Qui eût imaginé, quand sont tombés les résultats du référendum britannique sur l’appartenance à l’Union européenne (UE), un matin blafard de juin 2016, qu’il faudrait quatre ans et demi à Londres et à Bruxelles pour solder leur divorce ? Qu’Européens et Britanniques finiraient par s’entendre in extremis, un 24 décembre, sur leur « relation future » post-Brexit, en pleine pandémie de Covid-19 ? Surprises, psychodrames et échéances ratées n’ont pas manqué pendant ces tractations.
A Bruxelles, les institutions européennes ont mis du temps à faire le deuil du Royaume-Uni, un partenaire difficile, mais de premier plan depuis 1973. A Londres, il aura fallu trois premiers ministres pour venir à bout du divorce et, au fil des années, la position du 10 Downing Street n’a cessé de se durcir, passant d’un soft Brexit à une franche rupture. Retour sur cette négociation hors norme, qui a mis fin à des carrières politiques, révélé des personnalités, généré son lot d’amertumes et de divisions, et mobilisé tant d’énergie des deux côtés de la Manche.
Chapitre 1 : Après le choc, Bruxelles s’organise, Londres tergiverse
23 juillet 2016. François Hollande a invité Jean-Claude Juncker, le président de la Commission européenne, à dîner à l’Elysée. Les deux dirigeants s’apprécient, même si le premier est socialiste quand le second est démocrate-chrétien. L’ancien premier ministre du Luxembourg, 61 ans, n’est pas en forme, c’est un homme blessé, il a besoin d’être rassuré, et cette soirée tombe à pic.
Un mois plus tôt, le 23 juin, les Britanniques ont voté, à 51,9 %, pour le Brexit et, pour ce passionné de la chose européenne, c’est un désastre personnel. Mais c’est aussi, il le sait bien, un camouflet – certains lui imputent la responsabilité de l’issue du référendum. A la table des Vingt-Sept, M. Juncker n’a pas que des amis. Et les Etats membres veulent avoir la main sur la future négociation du divorce avec Londres, qui sera cruciale pour l’avenir de l’UE.

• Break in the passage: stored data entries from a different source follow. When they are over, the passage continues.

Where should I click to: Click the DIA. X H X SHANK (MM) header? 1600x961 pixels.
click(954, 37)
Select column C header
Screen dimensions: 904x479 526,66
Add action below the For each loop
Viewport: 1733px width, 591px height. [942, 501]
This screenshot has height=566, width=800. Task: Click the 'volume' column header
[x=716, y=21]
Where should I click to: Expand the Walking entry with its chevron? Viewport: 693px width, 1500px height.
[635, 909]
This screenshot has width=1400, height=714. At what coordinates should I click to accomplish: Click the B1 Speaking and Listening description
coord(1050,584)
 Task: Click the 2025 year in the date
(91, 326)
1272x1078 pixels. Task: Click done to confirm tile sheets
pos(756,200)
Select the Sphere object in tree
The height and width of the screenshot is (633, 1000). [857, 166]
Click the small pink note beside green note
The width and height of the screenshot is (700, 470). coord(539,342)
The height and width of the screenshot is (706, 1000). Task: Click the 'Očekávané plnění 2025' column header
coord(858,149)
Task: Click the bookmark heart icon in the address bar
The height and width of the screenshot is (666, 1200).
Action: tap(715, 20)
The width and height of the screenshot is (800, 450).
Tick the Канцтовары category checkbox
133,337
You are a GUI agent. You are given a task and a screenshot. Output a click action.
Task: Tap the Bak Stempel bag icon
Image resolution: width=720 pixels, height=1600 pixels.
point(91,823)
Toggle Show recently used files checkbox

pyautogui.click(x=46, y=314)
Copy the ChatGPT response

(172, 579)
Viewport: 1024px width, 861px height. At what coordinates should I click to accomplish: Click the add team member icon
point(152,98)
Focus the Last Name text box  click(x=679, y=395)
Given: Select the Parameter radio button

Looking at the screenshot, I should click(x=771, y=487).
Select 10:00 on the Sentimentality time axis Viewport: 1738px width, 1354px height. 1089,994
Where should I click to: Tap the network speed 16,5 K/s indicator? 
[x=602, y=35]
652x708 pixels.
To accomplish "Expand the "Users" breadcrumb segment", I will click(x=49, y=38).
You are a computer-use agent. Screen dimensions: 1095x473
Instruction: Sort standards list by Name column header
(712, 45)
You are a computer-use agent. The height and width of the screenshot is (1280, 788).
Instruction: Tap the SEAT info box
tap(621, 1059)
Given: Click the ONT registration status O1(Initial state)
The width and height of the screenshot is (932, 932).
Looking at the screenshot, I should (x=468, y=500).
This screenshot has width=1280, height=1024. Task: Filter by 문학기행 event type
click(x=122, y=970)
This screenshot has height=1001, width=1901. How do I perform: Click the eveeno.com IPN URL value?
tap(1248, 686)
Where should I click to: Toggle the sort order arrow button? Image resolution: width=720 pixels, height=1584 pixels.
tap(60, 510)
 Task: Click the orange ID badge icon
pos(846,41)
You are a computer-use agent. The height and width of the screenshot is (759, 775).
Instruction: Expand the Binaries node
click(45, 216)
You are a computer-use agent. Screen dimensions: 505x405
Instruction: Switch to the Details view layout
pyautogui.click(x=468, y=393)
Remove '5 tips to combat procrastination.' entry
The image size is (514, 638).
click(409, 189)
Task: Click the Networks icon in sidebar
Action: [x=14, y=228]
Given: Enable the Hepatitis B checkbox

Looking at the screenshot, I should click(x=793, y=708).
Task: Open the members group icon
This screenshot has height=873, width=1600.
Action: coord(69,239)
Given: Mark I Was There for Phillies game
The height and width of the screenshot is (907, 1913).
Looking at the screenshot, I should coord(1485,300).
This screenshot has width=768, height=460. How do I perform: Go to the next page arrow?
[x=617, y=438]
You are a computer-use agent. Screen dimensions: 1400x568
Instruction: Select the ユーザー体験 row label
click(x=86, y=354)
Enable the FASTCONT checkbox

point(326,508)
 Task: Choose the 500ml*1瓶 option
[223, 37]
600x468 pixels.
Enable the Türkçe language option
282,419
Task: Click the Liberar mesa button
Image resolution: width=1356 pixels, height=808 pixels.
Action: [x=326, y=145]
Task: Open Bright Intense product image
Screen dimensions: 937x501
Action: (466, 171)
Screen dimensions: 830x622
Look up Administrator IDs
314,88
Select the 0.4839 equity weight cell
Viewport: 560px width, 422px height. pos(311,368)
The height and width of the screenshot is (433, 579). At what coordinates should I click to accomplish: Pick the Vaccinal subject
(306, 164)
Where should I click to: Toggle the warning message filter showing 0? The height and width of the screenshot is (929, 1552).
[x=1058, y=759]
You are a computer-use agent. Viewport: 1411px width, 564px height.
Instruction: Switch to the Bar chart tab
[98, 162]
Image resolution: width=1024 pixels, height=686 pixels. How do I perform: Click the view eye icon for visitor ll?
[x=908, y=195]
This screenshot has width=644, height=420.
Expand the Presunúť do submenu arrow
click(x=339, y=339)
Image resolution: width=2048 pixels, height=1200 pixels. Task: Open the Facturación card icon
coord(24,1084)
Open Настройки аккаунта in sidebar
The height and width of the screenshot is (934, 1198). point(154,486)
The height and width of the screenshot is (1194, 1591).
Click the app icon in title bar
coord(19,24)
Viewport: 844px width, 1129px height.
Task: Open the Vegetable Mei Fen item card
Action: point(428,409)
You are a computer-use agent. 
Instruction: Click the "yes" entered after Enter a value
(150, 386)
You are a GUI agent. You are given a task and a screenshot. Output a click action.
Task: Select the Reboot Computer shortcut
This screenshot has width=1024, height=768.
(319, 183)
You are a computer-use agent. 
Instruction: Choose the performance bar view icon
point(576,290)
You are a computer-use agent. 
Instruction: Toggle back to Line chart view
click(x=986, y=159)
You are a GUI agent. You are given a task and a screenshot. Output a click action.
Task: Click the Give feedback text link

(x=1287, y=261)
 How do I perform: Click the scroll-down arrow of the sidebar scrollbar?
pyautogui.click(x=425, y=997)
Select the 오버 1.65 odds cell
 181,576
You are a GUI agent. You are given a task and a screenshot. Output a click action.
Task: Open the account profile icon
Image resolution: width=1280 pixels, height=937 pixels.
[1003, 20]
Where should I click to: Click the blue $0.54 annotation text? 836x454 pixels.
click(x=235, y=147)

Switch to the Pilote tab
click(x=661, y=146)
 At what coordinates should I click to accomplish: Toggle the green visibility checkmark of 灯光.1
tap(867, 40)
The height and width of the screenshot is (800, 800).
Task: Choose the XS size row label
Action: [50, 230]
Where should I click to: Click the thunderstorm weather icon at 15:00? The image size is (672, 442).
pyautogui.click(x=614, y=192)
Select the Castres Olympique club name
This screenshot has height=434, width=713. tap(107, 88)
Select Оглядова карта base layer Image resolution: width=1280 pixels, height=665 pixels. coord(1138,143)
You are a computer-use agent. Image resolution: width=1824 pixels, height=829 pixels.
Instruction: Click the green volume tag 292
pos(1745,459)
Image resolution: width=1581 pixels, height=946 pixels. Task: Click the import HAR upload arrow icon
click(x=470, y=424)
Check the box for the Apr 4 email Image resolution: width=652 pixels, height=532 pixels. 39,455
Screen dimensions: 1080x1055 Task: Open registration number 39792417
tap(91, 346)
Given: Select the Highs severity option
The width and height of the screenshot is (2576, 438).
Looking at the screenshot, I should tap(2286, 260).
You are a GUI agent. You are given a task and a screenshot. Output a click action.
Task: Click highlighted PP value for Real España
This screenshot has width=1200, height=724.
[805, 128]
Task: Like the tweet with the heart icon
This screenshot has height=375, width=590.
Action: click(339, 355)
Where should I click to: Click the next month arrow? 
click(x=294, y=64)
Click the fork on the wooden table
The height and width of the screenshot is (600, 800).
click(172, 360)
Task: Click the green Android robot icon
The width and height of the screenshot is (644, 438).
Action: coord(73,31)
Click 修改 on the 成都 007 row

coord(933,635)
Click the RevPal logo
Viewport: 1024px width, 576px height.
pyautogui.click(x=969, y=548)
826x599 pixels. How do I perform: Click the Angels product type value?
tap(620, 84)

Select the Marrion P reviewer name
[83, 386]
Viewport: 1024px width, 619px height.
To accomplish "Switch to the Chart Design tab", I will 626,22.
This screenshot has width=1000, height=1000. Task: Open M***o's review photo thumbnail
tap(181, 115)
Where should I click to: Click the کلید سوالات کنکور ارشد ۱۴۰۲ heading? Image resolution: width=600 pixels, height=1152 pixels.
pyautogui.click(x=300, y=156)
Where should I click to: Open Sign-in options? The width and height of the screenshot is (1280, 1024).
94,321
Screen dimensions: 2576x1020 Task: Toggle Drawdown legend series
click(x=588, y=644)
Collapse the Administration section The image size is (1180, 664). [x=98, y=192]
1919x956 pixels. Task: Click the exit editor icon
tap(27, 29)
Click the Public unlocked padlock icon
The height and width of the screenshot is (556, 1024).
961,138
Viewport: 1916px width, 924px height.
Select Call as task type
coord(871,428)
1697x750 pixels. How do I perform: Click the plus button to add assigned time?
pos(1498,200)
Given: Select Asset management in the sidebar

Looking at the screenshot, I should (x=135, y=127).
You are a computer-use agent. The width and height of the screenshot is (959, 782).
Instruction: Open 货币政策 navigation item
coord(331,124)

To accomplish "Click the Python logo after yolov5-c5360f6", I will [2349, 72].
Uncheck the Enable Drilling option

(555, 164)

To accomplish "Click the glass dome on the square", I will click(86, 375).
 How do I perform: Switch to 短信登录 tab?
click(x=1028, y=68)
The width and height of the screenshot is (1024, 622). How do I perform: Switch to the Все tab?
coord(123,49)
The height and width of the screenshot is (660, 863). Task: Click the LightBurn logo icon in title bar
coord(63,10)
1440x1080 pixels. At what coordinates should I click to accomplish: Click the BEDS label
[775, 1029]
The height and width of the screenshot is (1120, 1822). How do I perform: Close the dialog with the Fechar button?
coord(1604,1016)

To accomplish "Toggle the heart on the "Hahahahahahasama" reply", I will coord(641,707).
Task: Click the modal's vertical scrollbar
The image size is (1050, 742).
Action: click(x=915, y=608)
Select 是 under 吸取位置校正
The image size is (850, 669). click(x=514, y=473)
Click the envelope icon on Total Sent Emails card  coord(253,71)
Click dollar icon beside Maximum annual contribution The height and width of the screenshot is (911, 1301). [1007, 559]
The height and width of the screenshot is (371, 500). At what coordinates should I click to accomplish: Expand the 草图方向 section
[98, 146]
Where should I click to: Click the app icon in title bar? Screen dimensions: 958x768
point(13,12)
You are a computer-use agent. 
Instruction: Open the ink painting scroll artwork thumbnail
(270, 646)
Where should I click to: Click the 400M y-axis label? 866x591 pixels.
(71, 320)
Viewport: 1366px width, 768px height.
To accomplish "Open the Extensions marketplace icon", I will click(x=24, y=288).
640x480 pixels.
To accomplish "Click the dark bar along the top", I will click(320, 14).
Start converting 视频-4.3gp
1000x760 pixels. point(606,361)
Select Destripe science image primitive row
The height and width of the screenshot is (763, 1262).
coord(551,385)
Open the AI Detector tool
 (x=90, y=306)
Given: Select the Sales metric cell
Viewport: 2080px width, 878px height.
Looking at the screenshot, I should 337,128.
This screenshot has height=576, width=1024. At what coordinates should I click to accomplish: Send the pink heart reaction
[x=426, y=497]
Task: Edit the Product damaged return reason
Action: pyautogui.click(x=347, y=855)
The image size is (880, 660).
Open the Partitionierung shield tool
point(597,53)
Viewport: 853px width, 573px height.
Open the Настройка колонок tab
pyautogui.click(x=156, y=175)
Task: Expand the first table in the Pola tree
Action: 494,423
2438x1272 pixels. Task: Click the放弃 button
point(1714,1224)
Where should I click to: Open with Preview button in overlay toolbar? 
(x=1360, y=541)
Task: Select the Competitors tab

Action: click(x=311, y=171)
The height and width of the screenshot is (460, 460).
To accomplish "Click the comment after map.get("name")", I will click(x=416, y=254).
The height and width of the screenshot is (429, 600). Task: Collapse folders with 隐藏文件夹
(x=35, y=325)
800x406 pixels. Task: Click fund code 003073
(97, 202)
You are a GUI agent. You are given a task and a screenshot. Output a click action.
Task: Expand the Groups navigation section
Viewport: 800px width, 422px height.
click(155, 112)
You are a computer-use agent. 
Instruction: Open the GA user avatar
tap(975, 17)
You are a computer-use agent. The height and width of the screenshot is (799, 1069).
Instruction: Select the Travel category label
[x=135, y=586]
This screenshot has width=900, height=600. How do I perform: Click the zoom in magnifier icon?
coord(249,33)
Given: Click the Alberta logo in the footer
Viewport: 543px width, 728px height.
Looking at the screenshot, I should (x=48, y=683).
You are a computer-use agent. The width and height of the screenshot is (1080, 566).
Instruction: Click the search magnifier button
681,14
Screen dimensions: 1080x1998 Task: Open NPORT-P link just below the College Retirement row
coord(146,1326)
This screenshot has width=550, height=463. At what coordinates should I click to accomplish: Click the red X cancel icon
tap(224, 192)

Le Luxembourgeois n’a pas un caractère facile, mais c’est un fin politique. Ce soir-là, il propose à François Hollande de nommer Michel Barnier à la tête de la future cellule chargée de la négociation avec Londres. Le gaulliste connaît bien les Britanniques pour avoir négocié avec eux quand il était commissaire européen au marché intérieur, chargé de la régulation du système bancaire, après la crise de 2008. Le Français a été plusieurs fois ministre (agriculture, affaires étrangères) et commissaire, il a fréquenté les chefs d’Etat. Les capitales apprécieront, pense M. Juncker, et la Commission pourra garder le contrôle sur la future négociation. Le Luxembourgeois a vu juste, Paris le soutient, et Michel Barnier est nommé le 27 juillet 2016.